Exercise objective:
Repeat precisely the span of lines below that opens with the line containing "Open the comment data processing link" and closes with the line containing "Open the chatgpt.com", both included.

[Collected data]
^^^^^^^^^^^^^^^^

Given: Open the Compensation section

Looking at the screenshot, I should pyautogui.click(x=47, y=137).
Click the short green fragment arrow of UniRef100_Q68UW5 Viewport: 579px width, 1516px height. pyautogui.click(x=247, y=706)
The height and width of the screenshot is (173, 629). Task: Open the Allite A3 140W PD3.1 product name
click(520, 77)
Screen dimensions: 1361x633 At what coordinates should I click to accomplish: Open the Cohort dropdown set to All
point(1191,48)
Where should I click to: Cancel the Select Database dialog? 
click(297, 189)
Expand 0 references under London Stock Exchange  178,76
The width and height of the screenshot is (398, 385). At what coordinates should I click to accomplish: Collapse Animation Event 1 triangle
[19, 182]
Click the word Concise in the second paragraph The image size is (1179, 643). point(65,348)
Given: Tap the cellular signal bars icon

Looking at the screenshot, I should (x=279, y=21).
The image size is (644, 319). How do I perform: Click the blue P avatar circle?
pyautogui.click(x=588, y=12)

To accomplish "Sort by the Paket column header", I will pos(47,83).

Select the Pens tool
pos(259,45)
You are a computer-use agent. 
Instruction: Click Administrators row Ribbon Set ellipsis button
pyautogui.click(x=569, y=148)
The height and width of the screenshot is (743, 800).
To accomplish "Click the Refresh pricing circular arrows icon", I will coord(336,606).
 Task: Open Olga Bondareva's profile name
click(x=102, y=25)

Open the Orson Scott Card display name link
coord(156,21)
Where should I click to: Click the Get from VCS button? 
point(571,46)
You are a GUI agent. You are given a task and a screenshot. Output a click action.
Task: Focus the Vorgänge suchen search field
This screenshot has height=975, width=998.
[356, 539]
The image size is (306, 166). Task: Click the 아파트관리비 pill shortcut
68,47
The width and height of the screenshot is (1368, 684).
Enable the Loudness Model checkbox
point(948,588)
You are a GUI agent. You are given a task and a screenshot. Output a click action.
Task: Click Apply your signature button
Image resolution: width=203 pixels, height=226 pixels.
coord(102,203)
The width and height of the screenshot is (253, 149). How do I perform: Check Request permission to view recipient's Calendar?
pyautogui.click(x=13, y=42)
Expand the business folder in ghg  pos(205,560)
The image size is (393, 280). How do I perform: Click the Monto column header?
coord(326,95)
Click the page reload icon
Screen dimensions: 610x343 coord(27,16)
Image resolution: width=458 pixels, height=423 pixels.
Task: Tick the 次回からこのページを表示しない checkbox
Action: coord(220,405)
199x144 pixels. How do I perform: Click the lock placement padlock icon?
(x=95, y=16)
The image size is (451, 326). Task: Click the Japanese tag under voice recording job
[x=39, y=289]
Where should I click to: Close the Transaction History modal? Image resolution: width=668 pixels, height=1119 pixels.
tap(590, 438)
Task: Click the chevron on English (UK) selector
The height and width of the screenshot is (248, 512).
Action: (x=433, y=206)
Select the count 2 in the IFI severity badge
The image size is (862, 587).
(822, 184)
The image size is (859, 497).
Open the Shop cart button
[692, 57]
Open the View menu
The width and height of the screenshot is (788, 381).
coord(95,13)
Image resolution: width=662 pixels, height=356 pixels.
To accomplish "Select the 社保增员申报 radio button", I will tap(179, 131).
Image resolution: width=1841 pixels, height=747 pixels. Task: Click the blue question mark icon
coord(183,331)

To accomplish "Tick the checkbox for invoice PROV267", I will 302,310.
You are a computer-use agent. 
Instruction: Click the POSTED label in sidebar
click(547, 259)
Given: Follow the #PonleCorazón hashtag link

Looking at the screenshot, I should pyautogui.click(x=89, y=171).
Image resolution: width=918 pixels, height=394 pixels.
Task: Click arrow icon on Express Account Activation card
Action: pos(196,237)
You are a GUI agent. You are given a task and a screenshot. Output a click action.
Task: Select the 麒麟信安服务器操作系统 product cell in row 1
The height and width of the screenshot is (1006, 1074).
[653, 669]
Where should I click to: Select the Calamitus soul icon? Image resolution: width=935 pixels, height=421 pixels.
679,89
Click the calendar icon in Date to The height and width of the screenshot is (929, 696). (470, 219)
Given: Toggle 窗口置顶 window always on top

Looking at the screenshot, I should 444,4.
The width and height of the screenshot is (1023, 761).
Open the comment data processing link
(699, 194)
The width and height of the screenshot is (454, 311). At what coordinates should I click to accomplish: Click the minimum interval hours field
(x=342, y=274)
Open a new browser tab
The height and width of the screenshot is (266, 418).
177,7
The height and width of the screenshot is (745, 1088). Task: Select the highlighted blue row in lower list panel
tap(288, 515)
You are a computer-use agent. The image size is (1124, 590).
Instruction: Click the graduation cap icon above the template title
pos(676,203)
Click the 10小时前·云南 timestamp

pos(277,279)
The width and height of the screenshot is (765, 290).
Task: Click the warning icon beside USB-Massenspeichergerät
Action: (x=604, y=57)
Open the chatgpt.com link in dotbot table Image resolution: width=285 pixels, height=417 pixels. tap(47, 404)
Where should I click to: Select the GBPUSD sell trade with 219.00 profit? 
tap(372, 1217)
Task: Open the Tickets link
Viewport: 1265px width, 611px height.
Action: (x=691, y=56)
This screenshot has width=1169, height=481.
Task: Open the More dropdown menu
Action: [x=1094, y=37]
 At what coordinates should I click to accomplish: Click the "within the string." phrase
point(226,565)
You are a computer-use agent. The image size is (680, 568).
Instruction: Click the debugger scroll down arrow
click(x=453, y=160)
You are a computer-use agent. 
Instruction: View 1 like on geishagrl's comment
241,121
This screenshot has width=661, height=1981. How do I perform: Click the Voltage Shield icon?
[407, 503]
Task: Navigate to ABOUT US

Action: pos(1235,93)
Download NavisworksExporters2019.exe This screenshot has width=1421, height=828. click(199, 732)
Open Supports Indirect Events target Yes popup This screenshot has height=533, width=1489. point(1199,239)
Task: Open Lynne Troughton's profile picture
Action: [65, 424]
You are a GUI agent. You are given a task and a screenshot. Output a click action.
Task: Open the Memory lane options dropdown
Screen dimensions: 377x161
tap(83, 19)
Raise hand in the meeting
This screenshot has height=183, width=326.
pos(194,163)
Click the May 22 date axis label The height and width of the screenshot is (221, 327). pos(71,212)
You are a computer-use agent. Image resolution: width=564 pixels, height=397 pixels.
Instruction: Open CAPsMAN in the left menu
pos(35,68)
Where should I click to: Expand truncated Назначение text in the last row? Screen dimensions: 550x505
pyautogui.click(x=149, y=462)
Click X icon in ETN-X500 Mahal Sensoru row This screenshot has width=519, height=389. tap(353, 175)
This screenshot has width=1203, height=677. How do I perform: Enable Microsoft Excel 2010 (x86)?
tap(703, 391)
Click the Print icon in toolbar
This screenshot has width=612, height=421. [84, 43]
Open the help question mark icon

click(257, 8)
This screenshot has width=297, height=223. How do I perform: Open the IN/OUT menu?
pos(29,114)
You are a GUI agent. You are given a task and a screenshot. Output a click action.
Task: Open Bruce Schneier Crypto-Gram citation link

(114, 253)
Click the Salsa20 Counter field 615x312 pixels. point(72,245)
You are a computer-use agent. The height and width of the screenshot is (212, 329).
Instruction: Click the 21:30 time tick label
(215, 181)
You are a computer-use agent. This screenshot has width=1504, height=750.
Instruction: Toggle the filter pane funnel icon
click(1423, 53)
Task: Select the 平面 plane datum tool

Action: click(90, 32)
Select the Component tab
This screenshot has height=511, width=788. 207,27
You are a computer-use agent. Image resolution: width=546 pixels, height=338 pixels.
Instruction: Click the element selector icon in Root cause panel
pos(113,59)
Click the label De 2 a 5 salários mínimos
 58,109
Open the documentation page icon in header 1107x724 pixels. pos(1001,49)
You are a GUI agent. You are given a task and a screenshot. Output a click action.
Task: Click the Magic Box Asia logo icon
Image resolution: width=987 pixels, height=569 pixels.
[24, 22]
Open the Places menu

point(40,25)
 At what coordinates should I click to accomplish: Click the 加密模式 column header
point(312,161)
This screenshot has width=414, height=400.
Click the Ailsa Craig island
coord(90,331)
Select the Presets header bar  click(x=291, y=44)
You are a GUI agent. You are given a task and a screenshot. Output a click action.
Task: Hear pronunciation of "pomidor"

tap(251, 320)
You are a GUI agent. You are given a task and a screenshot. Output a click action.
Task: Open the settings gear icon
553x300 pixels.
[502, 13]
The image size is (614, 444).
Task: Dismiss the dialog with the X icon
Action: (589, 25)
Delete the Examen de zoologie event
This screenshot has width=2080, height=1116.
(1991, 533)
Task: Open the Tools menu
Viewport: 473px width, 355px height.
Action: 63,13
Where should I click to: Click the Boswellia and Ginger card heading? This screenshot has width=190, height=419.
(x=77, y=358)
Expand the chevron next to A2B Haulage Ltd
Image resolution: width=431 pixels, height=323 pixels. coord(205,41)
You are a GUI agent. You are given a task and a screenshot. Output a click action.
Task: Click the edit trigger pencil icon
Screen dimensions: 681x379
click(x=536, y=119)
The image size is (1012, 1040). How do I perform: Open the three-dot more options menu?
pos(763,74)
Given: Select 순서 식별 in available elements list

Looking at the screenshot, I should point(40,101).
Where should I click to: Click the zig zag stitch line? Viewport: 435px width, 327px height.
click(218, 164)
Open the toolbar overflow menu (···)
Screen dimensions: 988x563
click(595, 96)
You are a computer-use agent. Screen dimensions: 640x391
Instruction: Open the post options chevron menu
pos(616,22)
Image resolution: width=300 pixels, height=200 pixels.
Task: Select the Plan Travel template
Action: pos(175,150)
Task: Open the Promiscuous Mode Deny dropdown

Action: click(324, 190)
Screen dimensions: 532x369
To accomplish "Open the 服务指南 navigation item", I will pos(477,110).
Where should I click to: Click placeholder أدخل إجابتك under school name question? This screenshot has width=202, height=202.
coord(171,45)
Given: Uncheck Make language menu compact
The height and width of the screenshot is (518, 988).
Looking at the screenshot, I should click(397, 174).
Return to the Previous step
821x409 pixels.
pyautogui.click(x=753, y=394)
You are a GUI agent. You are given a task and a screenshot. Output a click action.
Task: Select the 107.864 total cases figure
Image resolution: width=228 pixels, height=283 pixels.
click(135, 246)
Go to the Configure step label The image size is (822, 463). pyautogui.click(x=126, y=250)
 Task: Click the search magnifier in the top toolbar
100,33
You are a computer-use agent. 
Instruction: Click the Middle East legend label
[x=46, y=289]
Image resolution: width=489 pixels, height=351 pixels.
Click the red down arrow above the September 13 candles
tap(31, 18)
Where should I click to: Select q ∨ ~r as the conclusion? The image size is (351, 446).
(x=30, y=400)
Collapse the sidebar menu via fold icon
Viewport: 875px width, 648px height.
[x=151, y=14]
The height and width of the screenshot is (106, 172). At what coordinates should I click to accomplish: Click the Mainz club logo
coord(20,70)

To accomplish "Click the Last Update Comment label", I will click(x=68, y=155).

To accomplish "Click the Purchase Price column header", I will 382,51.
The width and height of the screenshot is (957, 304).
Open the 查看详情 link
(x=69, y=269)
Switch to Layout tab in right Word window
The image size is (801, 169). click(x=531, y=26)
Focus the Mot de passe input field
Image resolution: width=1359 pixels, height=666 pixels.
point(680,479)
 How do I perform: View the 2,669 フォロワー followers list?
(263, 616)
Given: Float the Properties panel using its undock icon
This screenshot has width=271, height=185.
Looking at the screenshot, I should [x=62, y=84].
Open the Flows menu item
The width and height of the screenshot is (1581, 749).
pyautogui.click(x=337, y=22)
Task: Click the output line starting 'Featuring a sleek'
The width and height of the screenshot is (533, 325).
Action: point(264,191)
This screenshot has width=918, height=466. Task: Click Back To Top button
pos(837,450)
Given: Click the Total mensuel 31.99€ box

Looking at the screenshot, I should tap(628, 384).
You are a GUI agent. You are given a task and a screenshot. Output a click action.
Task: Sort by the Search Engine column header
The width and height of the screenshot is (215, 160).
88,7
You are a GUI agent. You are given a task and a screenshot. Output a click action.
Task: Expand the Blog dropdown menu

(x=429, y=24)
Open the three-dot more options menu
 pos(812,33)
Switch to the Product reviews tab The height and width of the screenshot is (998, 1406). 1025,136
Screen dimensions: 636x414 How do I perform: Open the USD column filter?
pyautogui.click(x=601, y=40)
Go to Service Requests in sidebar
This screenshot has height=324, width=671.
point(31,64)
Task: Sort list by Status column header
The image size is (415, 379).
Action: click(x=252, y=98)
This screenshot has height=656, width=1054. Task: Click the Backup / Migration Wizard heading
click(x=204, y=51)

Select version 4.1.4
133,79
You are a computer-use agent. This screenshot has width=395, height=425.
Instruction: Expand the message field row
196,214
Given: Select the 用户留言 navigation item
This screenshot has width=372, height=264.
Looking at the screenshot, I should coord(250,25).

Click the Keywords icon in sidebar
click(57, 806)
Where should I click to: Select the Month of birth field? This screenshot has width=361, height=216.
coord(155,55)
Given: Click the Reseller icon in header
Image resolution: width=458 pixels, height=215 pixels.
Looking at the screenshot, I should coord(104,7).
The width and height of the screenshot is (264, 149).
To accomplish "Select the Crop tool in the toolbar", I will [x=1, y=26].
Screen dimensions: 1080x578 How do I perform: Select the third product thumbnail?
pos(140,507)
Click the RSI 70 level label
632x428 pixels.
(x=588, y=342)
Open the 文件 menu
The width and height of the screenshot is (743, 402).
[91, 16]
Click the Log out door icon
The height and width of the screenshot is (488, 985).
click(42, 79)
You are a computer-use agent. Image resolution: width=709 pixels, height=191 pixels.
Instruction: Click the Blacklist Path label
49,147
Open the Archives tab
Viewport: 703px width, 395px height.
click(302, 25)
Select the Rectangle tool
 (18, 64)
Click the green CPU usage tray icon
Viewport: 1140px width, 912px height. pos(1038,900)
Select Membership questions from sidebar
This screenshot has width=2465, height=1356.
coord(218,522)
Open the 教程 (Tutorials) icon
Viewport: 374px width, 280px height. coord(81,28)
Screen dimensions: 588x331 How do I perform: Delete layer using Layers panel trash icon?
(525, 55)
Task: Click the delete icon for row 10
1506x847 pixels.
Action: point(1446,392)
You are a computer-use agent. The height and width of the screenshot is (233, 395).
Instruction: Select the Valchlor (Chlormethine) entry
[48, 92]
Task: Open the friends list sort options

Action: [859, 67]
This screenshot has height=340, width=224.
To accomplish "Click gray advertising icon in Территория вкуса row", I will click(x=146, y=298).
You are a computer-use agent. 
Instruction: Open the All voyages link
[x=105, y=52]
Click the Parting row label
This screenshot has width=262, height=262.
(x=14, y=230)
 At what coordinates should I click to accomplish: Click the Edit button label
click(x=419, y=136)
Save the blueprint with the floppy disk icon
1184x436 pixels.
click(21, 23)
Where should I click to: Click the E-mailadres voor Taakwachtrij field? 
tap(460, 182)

^^^^^^^^^^^^^^^^

Response:
Open the comment data processing link
(699, 194)
The width and height of the screenshot is (454, 311). At what coordinates should I click to accomplish: Click the minimum interval hours field
(x=342, y=274)
Open a new browser tab
The height and width of the screenshot is (266, 418).
177,7
The height and width of the screenshot is (745, 1088). Task: Select the highlighted blue row in lower list panel
tap(288, 515)
You are a computer-use agent. The image size is (1124, 590).
Instruction: Click the graduation cap icon above the template title
pos(676,203)
Click the 10小时前·云南 timestamp

pos(277,279)
The width and height of the screenshot is (765, 290).
Task: Click the warning icon beside USB-Massenspeichergerät
Action: (x=604, y=57)
Open the chatgpt.com link in dotbot table Image resolution: width=285 pixels, height=417 pixels. tap(47, 404)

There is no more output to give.